Miranda groupe autour de lui les émissaires des libéraux de toute l'Amérique du Sud, et passe bientôt pour "l'homme le plus intrigant d'Europe". Inquiété, car il a des amis dans tous les complots, il passe en Angleterre en 1797.
La couronne britannique vient de s'emparer de l'île de La Trinidad menaçant directement la "côte ferme". Miranda, qui vient de fonder avec des jésuites réfugiés une "Junte des villes et provinces de l'Amérique du Sud", et envisage la constitution d'Etats-Unis de l'Amérique du Sud, présidés par un "Inca", chaque état confédéré étant gouverné par un "Cacique", établit un projet de "Convention". D'après celle-ci, les Anglais, en échange de l'envoi d'un corps expéditionnaire, recevraient des Sud-Américains la possession de plusieurs Antilles et une forte indemnité en argent. Pitt fait traîner les négociations qui échouent.

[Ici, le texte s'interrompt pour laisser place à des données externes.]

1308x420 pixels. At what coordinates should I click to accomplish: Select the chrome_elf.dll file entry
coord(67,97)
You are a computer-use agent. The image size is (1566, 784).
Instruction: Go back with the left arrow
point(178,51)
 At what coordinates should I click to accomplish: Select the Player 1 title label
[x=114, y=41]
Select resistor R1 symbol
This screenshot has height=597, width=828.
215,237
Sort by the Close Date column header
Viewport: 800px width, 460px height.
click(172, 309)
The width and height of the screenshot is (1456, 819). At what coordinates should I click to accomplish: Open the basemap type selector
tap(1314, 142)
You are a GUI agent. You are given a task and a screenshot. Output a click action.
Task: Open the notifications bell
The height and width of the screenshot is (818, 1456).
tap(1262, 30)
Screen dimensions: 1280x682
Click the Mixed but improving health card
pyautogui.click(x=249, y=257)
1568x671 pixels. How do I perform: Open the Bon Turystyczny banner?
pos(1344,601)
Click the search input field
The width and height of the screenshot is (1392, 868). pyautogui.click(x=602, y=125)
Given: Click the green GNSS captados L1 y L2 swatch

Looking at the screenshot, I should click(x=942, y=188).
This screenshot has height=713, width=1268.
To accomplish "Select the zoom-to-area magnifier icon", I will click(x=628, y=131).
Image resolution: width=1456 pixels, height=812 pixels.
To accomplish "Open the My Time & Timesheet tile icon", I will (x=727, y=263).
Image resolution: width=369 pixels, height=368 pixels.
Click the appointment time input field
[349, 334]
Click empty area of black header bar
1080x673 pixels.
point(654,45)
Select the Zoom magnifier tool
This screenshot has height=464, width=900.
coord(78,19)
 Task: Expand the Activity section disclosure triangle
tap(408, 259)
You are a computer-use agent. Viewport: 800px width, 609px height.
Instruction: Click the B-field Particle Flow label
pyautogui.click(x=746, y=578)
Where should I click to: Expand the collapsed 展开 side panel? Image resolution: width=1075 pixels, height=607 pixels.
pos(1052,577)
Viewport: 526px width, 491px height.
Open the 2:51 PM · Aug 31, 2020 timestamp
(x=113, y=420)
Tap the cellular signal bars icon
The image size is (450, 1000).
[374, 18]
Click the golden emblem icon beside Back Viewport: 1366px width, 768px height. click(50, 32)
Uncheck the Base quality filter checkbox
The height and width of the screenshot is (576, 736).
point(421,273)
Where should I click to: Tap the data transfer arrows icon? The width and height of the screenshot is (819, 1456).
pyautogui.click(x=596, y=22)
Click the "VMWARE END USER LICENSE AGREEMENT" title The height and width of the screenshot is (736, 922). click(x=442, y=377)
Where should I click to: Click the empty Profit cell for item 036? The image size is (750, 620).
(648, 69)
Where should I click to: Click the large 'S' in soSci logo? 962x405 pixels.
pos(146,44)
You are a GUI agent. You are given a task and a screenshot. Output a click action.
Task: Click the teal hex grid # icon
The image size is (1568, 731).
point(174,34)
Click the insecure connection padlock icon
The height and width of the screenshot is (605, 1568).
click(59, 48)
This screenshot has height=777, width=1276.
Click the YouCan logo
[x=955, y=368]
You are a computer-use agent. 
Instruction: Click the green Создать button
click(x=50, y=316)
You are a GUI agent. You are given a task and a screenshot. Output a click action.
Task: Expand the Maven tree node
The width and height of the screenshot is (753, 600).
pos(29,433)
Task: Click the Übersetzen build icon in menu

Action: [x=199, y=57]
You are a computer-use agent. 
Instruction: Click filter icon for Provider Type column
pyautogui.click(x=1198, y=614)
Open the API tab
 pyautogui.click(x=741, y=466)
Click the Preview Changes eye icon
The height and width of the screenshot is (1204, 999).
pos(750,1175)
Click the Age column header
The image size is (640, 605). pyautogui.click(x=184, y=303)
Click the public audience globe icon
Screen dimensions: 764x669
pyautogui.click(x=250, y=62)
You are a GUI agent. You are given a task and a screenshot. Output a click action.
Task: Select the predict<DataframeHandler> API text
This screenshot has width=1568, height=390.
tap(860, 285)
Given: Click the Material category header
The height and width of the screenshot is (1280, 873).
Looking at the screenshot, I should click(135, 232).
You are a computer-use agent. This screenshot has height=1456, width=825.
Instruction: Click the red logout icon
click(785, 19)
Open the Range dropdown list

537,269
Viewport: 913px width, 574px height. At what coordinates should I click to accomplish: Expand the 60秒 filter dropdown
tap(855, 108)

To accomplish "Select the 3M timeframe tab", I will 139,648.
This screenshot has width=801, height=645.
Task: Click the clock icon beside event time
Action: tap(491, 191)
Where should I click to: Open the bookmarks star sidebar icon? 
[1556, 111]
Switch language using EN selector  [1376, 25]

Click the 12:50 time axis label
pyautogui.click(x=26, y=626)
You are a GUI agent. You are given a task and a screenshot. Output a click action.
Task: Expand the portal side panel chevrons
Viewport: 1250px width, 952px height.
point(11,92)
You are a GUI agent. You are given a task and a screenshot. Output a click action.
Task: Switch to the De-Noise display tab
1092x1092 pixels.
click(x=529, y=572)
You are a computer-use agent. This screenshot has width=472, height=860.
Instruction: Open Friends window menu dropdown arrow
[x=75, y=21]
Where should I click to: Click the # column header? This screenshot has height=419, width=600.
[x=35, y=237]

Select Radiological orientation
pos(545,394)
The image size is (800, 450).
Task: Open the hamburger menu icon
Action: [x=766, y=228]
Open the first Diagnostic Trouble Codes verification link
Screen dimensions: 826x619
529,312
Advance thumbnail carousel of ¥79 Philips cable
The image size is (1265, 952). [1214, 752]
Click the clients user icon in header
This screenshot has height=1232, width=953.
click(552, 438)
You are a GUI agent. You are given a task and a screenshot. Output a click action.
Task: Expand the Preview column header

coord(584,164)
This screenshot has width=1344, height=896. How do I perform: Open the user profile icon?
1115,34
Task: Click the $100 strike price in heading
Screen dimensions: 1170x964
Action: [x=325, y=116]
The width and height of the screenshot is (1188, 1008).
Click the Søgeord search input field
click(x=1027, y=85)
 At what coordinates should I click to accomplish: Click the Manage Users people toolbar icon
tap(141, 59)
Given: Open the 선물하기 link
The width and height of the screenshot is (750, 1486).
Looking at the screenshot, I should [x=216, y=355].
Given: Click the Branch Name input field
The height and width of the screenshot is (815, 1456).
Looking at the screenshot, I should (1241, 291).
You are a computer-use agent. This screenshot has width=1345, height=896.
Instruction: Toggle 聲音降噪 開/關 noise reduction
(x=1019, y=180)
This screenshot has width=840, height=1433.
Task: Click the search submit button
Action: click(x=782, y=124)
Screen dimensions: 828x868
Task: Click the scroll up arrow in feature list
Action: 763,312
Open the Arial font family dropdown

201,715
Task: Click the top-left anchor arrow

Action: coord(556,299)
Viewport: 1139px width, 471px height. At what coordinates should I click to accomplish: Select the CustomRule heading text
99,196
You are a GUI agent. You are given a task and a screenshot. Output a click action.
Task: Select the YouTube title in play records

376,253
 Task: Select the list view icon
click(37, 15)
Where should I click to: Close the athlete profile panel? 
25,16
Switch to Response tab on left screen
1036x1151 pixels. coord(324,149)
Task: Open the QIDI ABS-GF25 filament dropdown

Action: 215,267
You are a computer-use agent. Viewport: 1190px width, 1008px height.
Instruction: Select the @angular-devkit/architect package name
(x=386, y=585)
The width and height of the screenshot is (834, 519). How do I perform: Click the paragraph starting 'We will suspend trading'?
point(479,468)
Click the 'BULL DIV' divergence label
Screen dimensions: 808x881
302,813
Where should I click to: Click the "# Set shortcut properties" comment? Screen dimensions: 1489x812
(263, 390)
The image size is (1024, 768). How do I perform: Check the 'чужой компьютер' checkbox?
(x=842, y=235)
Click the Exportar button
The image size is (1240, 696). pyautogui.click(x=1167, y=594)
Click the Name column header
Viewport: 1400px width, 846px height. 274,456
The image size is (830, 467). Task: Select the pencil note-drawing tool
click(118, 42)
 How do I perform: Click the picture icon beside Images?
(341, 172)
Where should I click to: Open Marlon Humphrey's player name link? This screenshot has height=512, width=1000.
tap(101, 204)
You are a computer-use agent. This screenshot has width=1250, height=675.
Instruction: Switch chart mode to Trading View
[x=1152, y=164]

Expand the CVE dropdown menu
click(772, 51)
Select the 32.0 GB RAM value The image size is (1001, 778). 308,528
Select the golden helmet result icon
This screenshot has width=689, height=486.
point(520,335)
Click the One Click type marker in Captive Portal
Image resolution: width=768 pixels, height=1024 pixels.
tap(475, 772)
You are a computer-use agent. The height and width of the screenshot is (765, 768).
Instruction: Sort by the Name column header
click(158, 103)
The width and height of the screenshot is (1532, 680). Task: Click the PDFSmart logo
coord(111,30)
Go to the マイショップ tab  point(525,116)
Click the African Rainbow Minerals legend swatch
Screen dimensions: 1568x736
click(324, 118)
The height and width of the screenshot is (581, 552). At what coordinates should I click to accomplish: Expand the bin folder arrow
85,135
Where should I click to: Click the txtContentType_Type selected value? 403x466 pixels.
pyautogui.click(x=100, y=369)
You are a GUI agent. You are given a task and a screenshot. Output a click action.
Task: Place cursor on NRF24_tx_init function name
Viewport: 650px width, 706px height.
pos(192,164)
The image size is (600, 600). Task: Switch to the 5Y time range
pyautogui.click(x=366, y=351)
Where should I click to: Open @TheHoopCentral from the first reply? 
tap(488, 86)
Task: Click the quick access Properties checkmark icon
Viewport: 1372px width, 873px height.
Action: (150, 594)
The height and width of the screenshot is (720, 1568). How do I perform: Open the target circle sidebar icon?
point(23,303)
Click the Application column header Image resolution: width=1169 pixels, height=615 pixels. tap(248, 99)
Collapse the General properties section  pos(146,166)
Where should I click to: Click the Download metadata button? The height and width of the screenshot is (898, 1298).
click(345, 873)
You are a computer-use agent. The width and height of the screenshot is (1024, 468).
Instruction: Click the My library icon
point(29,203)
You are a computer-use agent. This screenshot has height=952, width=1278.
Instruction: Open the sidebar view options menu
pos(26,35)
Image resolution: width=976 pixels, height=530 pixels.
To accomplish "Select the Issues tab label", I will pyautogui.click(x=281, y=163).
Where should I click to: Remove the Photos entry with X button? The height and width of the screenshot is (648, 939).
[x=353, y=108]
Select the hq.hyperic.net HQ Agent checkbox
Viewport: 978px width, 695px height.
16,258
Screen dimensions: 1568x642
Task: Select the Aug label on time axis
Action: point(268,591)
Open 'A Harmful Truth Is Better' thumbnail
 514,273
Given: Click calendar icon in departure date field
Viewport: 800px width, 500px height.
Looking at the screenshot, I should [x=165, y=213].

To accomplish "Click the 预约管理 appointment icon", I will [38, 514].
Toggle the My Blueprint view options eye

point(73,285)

Miranda se tourne alors vers la France. Il y arrive, le 24 Décembre 1800, au moment de l'attentat de la rue Saint Nicaise contre le Ier consul Napoléon Bonaparte; il est immédiatement expulsé par Fouché qui fait le ménage à gauche puis à droite.
Revenu à Londres, il attend pour y refaire ses offres de service, la rupture de la paix d'Amiens signée en Mars 1802 entre l'Angleterre, la France, la Hollande et l'Espagne, paix qui marque la fin de la 2e coalition contre la France.
Mais l'Espagne déclare la guerre à l'Angleterre, qui dès lors envisage l'annexion des colonies espagnoles, et non plus leur émancipation. Miranda n'en continue pas moins d'assiéger Pitt.

 

IV - TENTATIVES ET ECHECS DE DÉBARQUEMENT AU VÉNÉZUÉLA (1805 - 1806)

Il n'arrive pas à convaincre Pitt. En Juin 1805, il part tenter sa chance aux Etats-Unis encore en guerre avec l'Espagne. Il s'y procure deux petits bâtiments avec lesquels, le 15 Mars 1806, il essaye de débarquer des munitions sur la côte vénézuélienne, à Ocumare. Il échappe pénoblement à une flottille espagnole et se réfugie à La Grenade.
Il en repart quelques mois après avec une petite expédition de 600 hommes, recrutés avec l'aide des Anglais. Le 2 Août, il débarque à Coro et devant l'indifférence totale de la population, doit se rembarquer.

 

V - LE LOYALISME COLONIAL ET L'INSURRECTION AU NOM DU ROI (1807 - 1810)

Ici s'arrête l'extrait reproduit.